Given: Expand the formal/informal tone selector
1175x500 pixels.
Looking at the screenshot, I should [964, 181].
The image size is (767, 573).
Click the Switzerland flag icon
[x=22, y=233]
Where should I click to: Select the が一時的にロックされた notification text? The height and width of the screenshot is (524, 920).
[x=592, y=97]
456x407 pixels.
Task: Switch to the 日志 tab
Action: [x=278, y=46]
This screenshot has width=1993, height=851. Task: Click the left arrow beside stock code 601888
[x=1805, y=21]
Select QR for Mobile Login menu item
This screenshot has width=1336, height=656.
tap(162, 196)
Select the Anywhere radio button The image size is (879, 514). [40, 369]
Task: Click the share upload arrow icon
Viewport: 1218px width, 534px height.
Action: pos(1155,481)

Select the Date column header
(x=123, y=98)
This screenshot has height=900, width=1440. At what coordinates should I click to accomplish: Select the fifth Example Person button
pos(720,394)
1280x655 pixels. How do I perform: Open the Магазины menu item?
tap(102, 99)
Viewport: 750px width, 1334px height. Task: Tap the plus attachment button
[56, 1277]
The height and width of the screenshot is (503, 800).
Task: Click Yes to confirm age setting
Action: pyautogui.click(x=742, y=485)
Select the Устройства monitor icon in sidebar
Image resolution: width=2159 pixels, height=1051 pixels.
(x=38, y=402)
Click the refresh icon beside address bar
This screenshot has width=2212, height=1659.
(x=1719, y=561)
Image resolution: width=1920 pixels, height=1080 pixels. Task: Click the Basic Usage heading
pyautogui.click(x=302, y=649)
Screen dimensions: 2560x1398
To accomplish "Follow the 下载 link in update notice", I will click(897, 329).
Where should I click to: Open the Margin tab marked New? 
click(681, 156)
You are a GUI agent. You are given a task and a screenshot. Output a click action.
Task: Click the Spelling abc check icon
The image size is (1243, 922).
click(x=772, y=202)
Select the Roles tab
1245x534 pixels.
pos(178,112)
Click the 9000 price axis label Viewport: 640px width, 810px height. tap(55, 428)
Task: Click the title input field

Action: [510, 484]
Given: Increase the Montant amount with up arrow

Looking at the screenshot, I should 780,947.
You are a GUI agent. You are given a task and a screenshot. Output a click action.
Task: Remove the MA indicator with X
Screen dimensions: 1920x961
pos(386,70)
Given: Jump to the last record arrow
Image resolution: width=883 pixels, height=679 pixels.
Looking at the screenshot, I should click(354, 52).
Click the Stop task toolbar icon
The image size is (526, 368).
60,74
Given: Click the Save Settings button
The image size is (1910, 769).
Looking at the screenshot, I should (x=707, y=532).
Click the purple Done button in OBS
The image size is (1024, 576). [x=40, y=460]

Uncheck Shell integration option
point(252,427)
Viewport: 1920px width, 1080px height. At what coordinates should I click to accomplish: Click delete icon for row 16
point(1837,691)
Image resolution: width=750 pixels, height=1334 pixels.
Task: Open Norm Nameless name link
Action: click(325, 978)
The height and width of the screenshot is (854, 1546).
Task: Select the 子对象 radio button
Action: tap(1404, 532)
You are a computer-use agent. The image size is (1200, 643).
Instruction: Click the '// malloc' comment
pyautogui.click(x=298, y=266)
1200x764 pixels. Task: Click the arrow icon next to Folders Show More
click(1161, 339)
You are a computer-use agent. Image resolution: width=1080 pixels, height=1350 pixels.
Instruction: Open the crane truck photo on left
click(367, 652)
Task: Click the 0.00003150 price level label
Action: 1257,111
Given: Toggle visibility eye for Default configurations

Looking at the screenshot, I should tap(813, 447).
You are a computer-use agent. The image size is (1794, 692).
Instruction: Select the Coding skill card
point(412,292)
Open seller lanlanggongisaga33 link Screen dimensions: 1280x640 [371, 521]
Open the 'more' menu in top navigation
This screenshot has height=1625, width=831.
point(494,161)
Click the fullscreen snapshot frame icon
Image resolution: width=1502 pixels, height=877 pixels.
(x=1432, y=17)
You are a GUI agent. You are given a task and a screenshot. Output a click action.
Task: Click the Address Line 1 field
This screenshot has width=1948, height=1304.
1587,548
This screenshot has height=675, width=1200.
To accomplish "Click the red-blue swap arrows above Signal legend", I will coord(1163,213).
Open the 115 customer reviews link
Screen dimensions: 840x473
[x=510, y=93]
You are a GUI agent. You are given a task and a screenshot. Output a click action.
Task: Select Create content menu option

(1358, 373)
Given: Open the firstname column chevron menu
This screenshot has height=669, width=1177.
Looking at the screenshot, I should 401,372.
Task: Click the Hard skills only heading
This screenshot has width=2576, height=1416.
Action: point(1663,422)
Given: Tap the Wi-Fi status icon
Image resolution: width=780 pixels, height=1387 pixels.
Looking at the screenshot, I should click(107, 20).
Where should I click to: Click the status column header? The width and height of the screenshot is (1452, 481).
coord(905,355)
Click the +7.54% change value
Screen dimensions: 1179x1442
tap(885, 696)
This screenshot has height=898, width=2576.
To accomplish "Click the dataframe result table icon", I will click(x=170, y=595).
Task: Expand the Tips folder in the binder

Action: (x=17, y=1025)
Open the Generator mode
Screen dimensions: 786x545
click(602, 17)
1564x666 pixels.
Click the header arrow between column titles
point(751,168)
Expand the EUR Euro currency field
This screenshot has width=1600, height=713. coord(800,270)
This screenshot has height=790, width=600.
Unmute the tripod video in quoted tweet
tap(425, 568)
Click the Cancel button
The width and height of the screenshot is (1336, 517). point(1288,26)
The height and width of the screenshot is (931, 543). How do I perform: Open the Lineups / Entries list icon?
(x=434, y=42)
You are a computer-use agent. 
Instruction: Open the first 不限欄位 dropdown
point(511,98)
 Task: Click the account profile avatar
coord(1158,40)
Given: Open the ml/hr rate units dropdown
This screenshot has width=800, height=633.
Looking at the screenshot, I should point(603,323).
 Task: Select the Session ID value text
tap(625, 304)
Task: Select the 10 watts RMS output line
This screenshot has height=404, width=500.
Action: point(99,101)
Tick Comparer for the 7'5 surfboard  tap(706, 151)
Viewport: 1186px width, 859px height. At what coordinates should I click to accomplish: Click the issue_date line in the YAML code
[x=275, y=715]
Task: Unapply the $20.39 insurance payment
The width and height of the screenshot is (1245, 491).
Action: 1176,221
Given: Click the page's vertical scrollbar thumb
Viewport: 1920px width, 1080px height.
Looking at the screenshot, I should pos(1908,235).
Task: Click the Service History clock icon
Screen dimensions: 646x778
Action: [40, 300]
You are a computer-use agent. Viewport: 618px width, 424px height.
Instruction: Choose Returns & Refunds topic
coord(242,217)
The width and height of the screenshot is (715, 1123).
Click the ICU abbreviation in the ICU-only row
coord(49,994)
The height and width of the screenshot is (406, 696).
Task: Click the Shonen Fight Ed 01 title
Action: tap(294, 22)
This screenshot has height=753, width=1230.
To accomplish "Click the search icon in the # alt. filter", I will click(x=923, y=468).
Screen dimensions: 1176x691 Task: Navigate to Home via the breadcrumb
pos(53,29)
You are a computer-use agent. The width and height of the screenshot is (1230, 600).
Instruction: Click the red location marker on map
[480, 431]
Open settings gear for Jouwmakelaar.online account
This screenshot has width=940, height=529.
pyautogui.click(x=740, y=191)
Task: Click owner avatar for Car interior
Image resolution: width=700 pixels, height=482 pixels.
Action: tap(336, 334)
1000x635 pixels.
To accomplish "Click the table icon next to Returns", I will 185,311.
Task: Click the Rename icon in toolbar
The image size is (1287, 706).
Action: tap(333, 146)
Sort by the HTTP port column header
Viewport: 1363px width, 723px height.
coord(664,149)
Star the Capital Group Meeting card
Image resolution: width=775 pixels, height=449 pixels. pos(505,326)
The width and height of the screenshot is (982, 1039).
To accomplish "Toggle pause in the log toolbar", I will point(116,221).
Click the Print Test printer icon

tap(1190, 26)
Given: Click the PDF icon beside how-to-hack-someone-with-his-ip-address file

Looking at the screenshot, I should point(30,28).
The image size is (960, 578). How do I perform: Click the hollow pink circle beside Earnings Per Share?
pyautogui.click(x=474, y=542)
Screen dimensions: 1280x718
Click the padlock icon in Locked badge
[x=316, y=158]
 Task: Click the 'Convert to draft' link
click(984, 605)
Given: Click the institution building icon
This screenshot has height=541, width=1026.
★ ★ ★ ★ ★ ★ ★
Pull out every row above that contains the string "next", copying each one in full. Case counts.

## Reply
1200x764 pixels. Task: Click the arrow icon next to Folders Show More
To accomplish "Click the table icon next to Returns", I will 185,311.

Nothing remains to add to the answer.